When you use let , the body of the for loop should create a new area to handle the correct lifetime for the loop variable, however in many cases additional code and runtime can be optimized. For example, consider this code:
let sum = 0; let fns = []; for (let i=0; i < 1000; i++) { function foo() { sum += i; } fns.push(foo); }
When you run it through babeljs, you can see that the equivalent ES5 code it produces includes a function call to preserve the correct lifetimes of the variables:
var sum = 0; var fns = []; var _loop = function _loop(i) { function foo() { sum += i; } fns.push(foo); }; for (var i = 0; i < 1000; i++) { _loop(i); }
However, babel is smart enough that if you don't do anything that requires extending the life of the variable loop, it just uses a regular for loop with an inline body.
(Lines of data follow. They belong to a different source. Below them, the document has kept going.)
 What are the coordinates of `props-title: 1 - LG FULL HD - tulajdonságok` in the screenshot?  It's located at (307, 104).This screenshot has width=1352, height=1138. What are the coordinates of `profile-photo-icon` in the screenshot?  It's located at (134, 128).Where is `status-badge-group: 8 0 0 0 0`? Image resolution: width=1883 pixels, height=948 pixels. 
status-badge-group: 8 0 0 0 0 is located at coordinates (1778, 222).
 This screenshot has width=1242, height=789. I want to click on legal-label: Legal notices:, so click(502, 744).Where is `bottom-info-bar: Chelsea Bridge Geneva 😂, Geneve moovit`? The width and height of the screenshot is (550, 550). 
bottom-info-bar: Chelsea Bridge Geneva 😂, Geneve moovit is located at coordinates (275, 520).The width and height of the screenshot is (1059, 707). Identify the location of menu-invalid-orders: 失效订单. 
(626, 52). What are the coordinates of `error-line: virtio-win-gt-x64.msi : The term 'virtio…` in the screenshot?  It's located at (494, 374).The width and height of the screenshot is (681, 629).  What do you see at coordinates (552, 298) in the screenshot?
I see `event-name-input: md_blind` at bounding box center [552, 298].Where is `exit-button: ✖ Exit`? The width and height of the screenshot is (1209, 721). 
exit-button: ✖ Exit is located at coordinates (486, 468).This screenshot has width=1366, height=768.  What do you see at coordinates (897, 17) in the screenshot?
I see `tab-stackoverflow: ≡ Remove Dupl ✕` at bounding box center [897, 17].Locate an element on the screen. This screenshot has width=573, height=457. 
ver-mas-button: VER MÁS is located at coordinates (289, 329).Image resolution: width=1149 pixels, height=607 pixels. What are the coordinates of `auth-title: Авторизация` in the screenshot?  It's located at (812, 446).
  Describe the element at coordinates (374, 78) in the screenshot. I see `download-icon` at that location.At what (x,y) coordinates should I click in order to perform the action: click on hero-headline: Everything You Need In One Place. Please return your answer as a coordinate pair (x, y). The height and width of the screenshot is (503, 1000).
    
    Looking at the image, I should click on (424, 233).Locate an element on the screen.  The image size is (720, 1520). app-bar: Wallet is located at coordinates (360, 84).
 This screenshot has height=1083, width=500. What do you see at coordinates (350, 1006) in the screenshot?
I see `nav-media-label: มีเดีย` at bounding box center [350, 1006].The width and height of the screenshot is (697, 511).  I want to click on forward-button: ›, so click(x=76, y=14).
So your code is:
for (let i=0; i < 1000; i++) { true; }
it can be shown that it is exactly equivalent to:
for (var i=0; i < 1000; i++) { true; }
I suppose something very similar happens inside Chrome, but they have not yet optimized cases where they do not need to save the loop variable.
It would be interesting to see how the code I used at the beginning of this example compares in Firefox and Chrome, as I suspect both of them will be slow too. You should be careful not to synchronize things like empty loops, as the results can be distorted by optimizations much more than usual for real code.